→ Task objective
Reproduce the rows below verbatim, beginning with the very first line and continuing through the line that contains "Screen dimensions: 1092x1092", including that line.

→ Provided data

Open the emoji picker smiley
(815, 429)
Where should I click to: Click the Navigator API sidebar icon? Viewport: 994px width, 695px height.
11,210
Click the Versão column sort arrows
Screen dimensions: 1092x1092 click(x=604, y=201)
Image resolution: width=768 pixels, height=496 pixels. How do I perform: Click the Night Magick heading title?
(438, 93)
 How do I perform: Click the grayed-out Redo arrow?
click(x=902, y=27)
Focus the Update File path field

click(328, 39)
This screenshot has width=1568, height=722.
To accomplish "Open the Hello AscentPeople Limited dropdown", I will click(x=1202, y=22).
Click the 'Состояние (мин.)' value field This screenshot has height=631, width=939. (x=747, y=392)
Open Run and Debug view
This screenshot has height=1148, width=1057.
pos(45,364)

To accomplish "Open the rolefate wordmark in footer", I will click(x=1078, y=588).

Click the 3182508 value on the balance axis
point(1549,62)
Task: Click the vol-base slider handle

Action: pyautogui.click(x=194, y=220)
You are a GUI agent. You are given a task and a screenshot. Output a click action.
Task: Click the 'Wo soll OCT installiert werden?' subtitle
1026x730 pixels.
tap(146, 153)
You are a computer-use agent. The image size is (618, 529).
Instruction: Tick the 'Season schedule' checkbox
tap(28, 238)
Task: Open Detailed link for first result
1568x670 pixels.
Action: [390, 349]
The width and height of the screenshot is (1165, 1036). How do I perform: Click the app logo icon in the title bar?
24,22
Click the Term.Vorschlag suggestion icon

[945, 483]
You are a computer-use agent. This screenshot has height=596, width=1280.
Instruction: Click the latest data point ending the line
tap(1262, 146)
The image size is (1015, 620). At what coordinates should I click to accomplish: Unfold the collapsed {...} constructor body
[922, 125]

→ Solution to this exercise
Open the emoji picker smiley
(815, 429)
Where should I click to: Click the Navigator API sidebar icon? Viewport: 994px width, 695px height.
11,210
Click the Versão column sort arrows
Screen dimensions: 1092x1092 click(x=604, y=201)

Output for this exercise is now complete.